Predators. Wolves. And he was their test.

He stopped at a small corner café, the kind of place with scratched tables and the faint smell of burnt beans. The bell over the door jingled as he entered. The air was warm, rich with roasted coffee, a faint reprieve from the asphalt outside.

The barista, a girl barely out of her teens, froze when she met his gaze. He ordered a black coffee. His voice was calm, steady, but it carried weight, an authority he didn’t need to raise. Her hands shook as she prepared it.

Fowler took a seat at the corner table, his back to the wall, eyes on the street. The wolves had moved closer. The man at the newsstand was now sipping a soda, his gaze flicking too often toward the café window.

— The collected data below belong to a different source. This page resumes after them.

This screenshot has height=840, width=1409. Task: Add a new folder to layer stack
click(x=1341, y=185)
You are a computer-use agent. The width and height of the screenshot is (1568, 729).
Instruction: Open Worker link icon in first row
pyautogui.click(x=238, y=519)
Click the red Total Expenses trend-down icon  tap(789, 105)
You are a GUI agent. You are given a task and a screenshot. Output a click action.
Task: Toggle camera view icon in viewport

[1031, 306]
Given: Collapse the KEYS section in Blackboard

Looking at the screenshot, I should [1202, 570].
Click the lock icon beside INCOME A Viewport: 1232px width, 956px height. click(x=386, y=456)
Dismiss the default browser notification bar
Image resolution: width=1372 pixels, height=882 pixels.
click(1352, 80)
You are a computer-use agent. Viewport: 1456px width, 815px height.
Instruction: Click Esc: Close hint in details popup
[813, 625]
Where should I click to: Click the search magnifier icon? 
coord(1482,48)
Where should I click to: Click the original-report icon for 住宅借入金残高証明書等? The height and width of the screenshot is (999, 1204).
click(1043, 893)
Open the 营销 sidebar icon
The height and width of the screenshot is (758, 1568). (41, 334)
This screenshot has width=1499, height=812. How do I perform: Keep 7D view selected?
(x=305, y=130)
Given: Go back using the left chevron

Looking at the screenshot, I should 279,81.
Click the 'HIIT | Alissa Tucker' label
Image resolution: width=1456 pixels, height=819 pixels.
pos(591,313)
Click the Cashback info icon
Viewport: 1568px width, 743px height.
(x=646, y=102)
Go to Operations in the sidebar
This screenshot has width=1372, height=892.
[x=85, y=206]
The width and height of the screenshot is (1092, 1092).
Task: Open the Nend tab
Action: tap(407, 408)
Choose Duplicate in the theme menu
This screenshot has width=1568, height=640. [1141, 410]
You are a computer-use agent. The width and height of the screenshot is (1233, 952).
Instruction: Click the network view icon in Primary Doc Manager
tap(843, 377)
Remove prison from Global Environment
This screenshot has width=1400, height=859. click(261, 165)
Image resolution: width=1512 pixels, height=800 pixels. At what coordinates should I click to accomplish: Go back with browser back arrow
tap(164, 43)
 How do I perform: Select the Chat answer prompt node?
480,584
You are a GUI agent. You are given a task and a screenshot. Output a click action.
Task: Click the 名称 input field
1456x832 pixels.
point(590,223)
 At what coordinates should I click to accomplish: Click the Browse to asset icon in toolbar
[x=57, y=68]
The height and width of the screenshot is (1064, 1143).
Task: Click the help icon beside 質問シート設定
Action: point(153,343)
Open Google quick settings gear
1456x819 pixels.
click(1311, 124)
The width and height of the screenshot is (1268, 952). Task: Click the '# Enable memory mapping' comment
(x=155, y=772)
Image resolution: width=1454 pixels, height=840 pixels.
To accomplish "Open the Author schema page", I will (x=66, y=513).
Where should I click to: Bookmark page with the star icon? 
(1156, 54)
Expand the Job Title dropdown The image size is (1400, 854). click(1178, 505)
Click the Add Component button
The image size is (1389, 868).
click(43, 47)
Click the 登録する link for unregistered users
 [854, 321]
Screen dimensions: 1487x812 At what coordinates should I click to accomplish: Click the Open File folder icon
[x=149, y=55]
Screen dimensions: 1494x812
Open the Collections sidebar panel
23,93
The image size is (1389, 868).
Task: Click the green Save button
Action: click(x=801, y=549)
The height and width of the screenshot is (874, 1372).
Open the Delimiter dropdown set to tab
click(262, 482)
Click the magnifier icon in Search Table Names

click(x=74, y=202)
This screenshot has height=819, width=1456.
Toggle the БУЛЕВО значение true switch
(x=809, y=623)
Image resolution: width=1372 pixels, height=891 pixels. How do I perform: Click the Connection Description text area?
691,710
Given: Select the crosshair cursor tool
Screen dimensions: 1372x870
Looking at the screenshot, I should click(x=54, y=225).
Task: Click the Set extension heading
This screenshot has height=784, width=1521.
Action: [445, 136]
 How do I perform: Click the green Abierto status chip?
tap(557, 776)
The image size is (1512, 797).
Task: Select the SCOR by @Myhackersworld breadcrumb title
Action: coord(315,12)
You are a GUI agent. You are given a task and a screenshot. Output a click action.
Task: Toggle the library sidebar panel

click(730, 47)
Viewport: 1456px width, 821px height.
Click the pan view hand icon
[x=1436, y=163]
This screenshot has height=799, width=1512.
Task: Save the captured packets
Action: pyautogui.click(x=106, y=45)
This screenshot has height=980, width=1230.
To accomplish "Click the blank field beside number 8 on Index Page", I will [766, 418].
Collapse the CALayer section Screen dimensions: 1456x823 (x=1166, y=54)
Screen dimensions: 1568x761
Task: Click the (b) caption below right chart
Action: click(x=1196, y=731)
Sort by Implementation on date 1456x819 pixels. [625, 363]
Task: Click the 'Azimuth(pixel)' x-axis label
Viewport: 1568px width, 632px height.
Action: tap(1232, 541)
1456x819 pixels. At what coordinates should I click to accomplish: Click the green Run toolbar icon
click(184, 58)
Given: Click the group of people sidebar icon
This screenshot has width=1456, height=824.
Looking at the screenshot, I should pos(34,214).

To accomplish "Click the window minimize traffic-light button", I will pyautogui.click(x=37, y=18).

The pair by the hot dog cart had split one crossing the street, the other adjusting his phone at an angle that caught the door.

Amateurs, maybe. Or bait. He sipped his coffee. Bitter. Scalding. Alive. If they wanted to test him, they’d have to do more than circle.

Minutes ticked by. The tension thickened, invisible to the rest of the world but clear to him. He had lived too long in war to miss the rhythm of surveillance.

Then, the bell above the door rang again. A shadow fell across his table. “Fowler Reddington.”

Her voice was silk wrapped in flame. He looked up. Vivienne Hale.

She stood with the confidence of someone who had never been denied anything in her life. Her hair fell in waves of fire over her shoulders, her dress clinging to her like it had been crafted for her alone.

Diamond studs glittered at her ears, but it was her eyes sharp, alive, hungry that drew every gaze in the café.

And she had come for him. “Vivienne.” His tone was even, unreadable. “You shouldn’t be here.”

Her lips curved, a smile half amusement, half challenge. “Neither should you. And yet, here we are.”

She slid into the chair opposite him without waiting for an invitation. The men outside adjusted, one shifting closer, one retreating. Fowler ignored them.

Vivienne leaned forward, lowering her voice. “Do you know what the city is saying? They thought you were broken. Buried. Forgotten. But now” her eyes gleamed“the wolves are nervous. They can feel it.

You’ve come back from the dead, and no one knows what you’ll do.”

Fowler sipped his coffee, silent. “Don’t look at me like that,” she said softly. “I waited. Six years. Do you think I forgot you? Do you think I believed the lies? Not once. I knew. I knew you weren’t finished.”

Her hand inched across the table, stopping just short of his. “You don’t need her, Fowler. You never did. She walked away. I never would.”

For the first time, something flickered in his eyes. Not warmth. Not yet. But recognition. Because fire was fire. And Vivienne Hale burned without apology. He set his cup down. His voice was calm, but it carried steel.

“The city can whisper whatever it wants. Let them circle. Let them wait. When I move, there won’t be whispers anymore.”

Vivienne’s smile sharpened, fierce as a blade. Outside, the wolves still lingered. Watching. Waiting. Testing. And Fowler Reddington, the forgotten General, let them. Because he had returned not just to survive.

He had returned to remind them all what it meant to face a man who had nothing left to lose.